The ConfidenceGated { threshold: 0.95, above: "autonomous", below: "human_required" } variant on DimensionValue::Trust carries three pieces:

  • threshold — the confidence floor below which the gate activates.
  • above — the trust level applied when confidence ≥ threshold.
  • below — the trust level applied when confidence < threshold.

Compile time sees above (autonomous). Runtime sees below (human_required) when confidence falls short.

2. Compile-time composition

autonomous_if_confident(T) composes with other trust values under Max just like any Name trust level. The composition uses above for static comparison:

  • autonomousautonomous_if_confident(0.95)autonomous_if_confident(0.95) (above is autonomous, autonomous stays)
  • human_requiredautonomous_if_confident(0.95)human_required (human_required dominates)
  • autonomous_if_confident(0.95)autonomous_if_confident(0.80)autonomous_if_confident(0.95) (stricter threshold wins)

Implementation: compose_max_dimension in effects.rs has a dedicated arm for ConfidenceGated that threads the threshold through.

An agent declared @trust(autonomous) can compose with a ConfidenceGated(0.95) tool and still compile — statically, the composed level is autonomous. The gate fires only at runtime.

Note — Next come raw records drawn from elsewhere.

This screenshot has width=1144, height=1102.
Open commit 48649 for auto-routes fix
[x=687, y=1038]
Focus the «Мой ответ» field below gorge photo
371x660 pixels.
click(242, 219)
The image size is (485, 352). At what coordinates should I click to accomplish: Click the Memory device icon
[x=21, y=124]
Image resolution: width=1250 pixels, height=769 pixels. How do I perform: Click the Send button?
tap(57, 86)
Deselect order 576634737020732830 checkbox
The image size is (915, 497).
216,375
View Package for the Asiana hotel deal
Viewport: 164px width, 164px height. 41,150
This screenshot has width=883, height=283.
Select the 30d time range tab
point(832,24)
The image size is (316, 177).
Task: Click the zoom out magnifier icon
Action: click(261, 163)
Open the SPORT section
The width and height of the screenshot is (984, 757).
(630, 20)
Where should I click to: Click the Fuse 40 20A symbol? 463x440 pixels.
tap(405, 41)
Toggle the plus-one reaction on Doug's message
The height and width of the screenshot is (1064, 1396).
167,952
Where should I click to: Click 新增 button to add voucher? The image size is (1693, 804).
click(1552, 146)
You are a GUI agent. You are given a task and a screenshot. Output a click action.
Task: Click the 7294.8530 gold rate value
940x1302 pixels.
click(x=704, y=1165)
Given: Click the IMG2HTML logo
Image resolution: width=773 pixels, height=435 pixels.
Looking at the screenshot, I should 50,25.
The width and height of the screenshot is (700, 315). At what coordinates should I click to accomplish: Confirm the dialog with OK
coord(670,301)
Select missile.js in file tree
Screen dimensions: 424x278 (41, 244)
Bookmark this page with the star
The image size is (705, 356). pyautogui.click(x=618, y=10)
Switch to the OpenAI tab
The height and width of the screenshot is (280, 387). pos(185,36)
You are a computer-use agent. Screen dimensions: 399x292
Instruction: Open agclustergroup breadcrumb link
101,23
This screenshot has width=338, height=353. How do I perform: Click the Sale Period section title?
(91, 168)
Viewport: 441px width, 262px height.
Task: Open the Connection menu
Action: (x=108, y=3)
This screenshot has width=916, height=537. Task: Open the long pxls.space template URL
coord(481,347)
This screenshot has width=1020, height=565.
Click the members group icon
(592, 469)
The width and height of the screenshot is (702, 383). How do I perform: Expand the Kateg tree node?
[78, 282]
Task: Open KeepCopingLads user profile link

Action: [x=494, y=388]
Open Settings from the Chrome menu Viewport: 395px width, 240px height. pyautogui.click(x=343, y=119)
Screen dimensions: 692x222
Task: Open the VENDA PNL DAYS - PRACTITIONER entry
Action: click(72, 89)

3. Runtime gate activation

Every tool call’s trust value is materialized at runtime. The interpreter, before dispatching a ConfidenceGated tool call:

  1. Computes composed input confidencemin(confidence(arg₁), …, confidence(argₙ)). Arguments without confidence metadata contribute 1.0.
  2. Compares to the tool’s threshold T.
  3. If composed ≥ T: proceed autonomously.
  4. If composed < T: raise ApprovalRequired { threshold: T, observed: composed }.

The caller (REPL, runtime approver hook, test harness) handles the approval. See composed_confidence in ../../crates/corvid-vm/src/interp.rs and the IrTool::confidence_gate field for the plumbing.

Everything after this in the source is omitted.